Ed è importante saperlo perché mentre ci immaginiamo giovanotti incappucciati che guerreggiano con cascate di codice informatico per penetrare le difese di server e pc come nel film Matrix, l’obiettivo principale restano le persone, che, secondo l’analisi di Proofpoint, vengono “attaccate” principalmente via email per fargli attivare il codice malevolo “nascosto” nei link o per rubargli informazioni (phishing).
Così, visto il peso psicologico della pandemia, i cybercriminali sanno che oggi il metodo migliore per ingannare la nostra fiducia è sfruttare la ricerca di informazioni sul Covid, l’attesa di una nuova cura o le prenotazioni per i vaccini.
Eppure proprio lo scorso dicembre l’FBI aveva lanciato un allarme sulle frodi ispirate alle campagne vaccinali per il Covid.
Secondo Barracuda Networks i criminali che hanno prima sfruttato la pandemia con attacchi di phishing ispirati al coronavirus, e che adesso usano il vaccino come esca per sottrarre denaro e informazioni personali, usano le tattica di impersonare un marchio fidato (brand impersonation) e la sostituzione del legittimo proprietario di un account di lavoro (business email compromise).
Check Point Research invece ha documentato, negli ultimi 8 mesi, l’aumento del 300% nelle registrazioni di domini legati ai vaccini, e un aumento del 29% del numero di siti web ritenuti pericolosi, tra cui uno che replicava il Center for Desease Control.

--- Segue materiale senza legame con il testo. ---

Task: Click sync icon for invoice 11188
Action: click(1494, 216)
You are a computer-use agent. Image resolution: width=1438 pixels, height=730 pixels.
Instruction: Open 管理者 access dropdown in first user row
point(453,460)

Le loro analisi sono coerenti con la scoperta di Kaspersky di 15 diversi marketplace nel Darkweb che pubblicizzano i tre principali vaccini Covid disponibili, Pfizer/BioNTech, AstraZeneca e Moderna, più altri non certificati, a un prezzo medio di 500 dollari a dose.

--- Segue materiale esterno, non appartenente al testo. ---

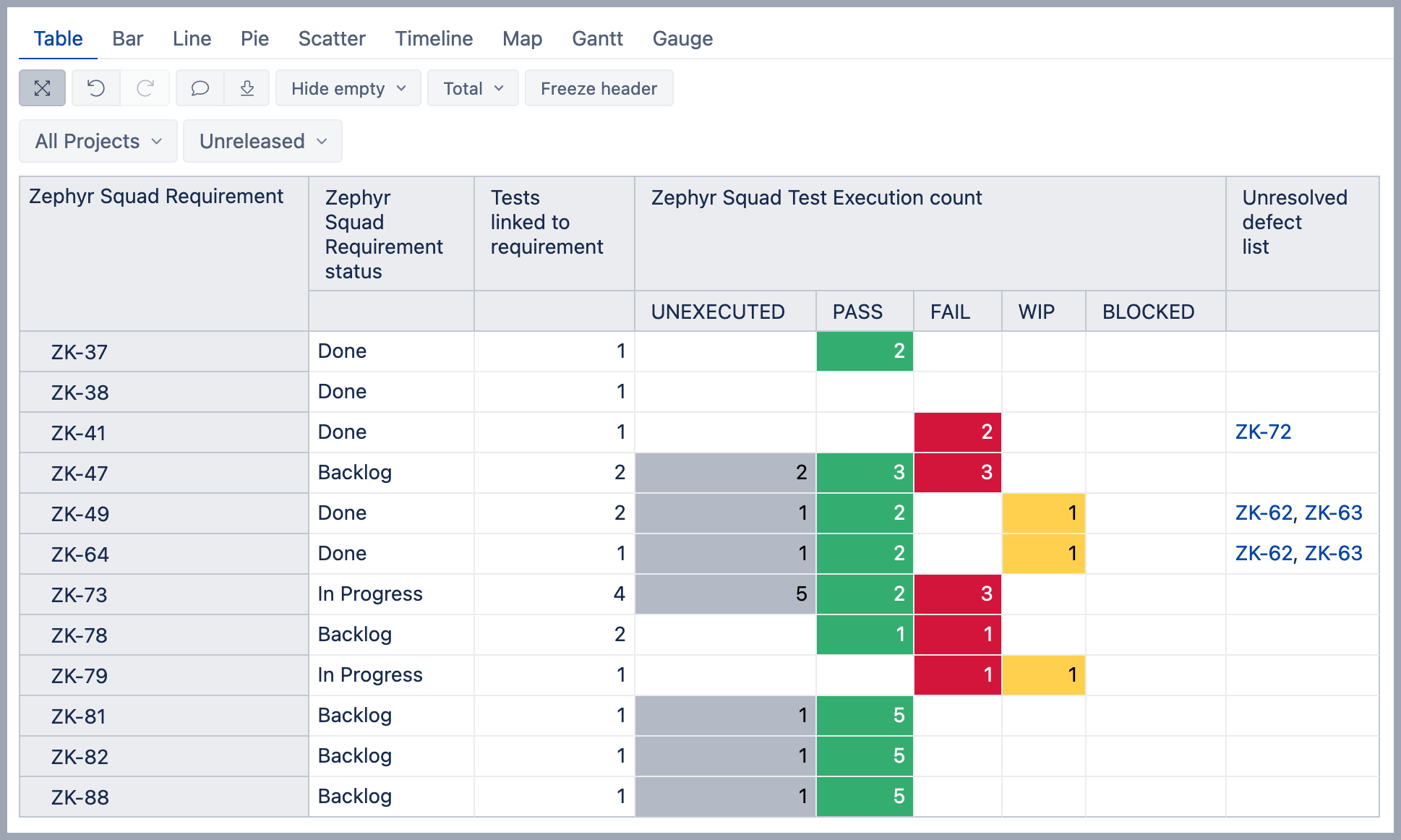Select the Scatter chart tab

coord(330,38)
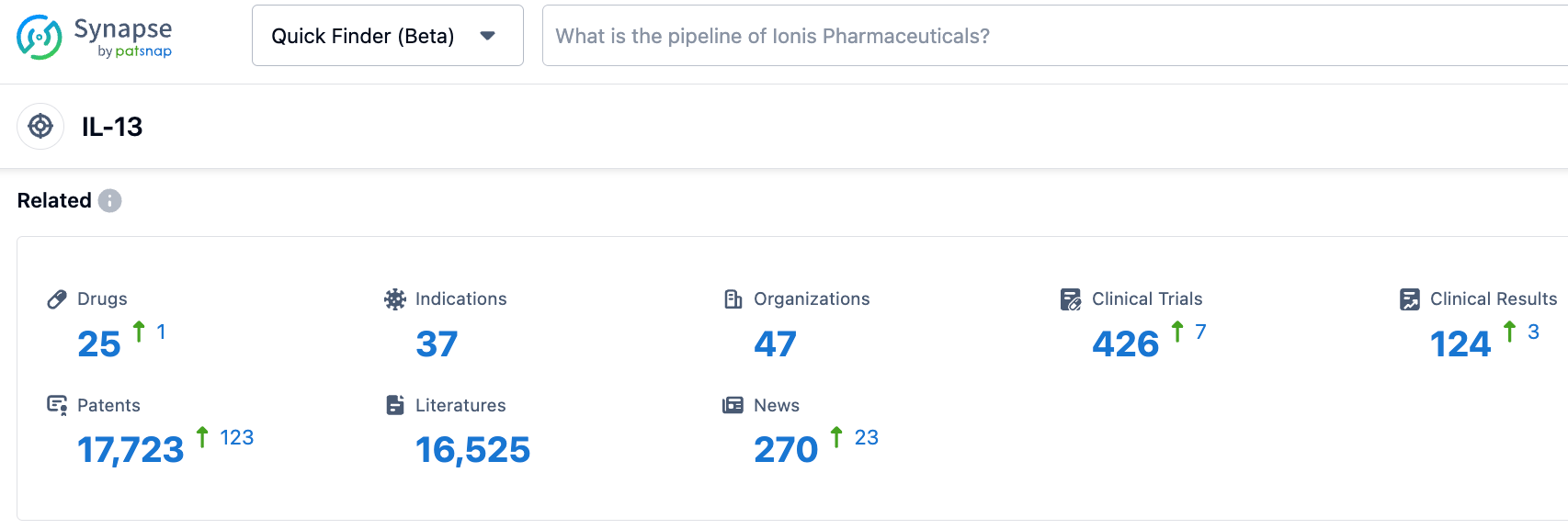
Task: Click the Clinical Results chart icon
Action: (1409, 299)
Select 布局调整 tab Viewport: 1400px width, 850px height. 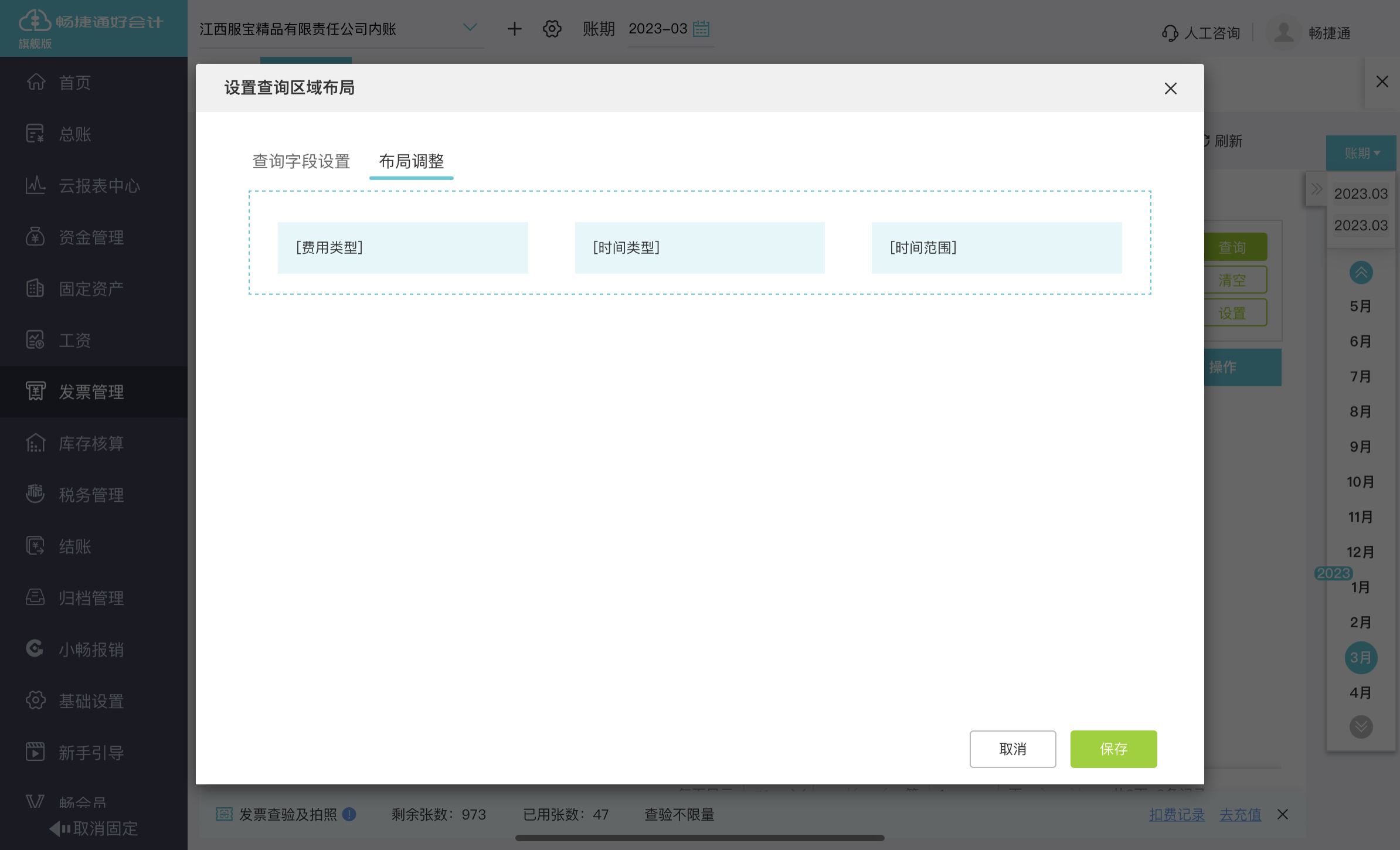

La truffa parte in genere con l’offerta di un vaccino ma conduce al furto di credenziali, alle frodi delle carte di credito, e all’installazione di malware, soprattutto ransomware, come dimostra nel suo rapporto “Ransomware Uncovered 2020-2021” Group-IB, azienda di cyber intelligence basata a Singapore.

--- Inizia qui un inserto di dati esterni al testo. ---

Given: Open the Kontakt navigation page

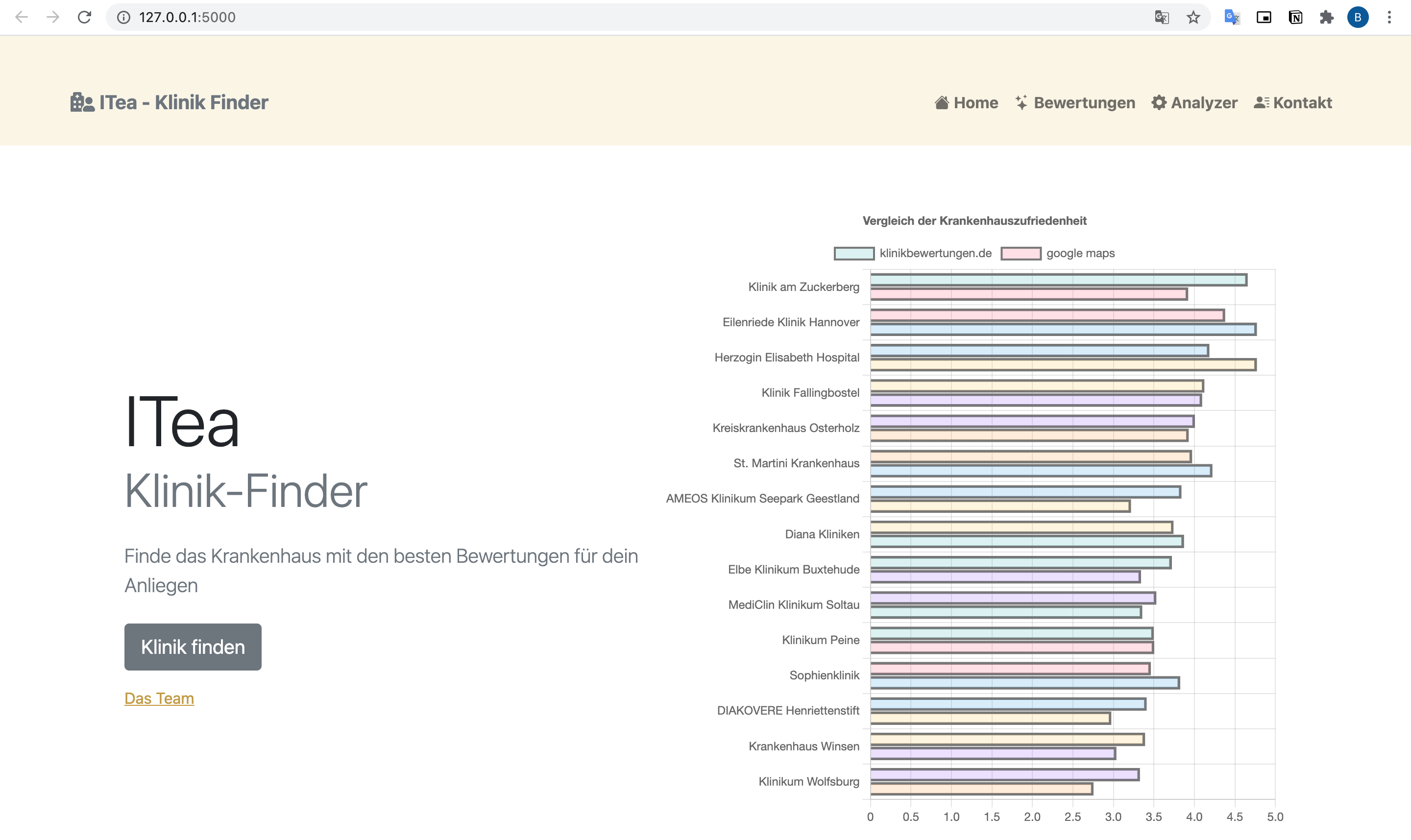Looking at the screenshot, I should [x=1292, y=102].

Perché i criminali hanno successo? Perché gli attaccanti conoscono come tutti noi la psicologia umana e sfruttano quello che Cisco Talos chiama “il lato umano del ransomware”.
Gli esperti di Cisco hanno identificato e contattato uno dei protagonisti delle minacce ransomware e l’hacker ha accettato di condividere alcuni dettagli della sua “professione”. Aleks, nome di fantasia, è frustrato per non essere apprezzato dall’industria informatica e per non aver mai ricevuto uno stipendio adeguato alle sue conoscenze, perciò dice di essere passato dall’altra parte della barricata.
Cosa fa Aleks? Cerca sistemi senza patch (correzioni) per introdursi nelle reti aziendali, usa strumenti open-source disponibili su Internet, è un avido consumatore di notizie sulla sicurezza e, come tutti i criminali informatici, punta a colpire gli obiettivi più semplici senza tener conto di alcun obbligo morale.
Ad esempio per quelli come Aleks gli ospedali sono considerati dei bersagli facili da colpire perché effettuano il pagamento del riscatto con percentuali che vanno dall’80% al 90%.
Lui però ritiene di avere un’etica. Quale? Condividere gli utili con chi gli passa informazioni e mantenere la parola data alle vittime, cioè di restituirgli la vita digitale dopo essersela presa.
Ma chi colpisce persone, scuole, aziende sanitarie e ricerca legate al Covid non ha niente a che spartire con lo spirito dell’hacking.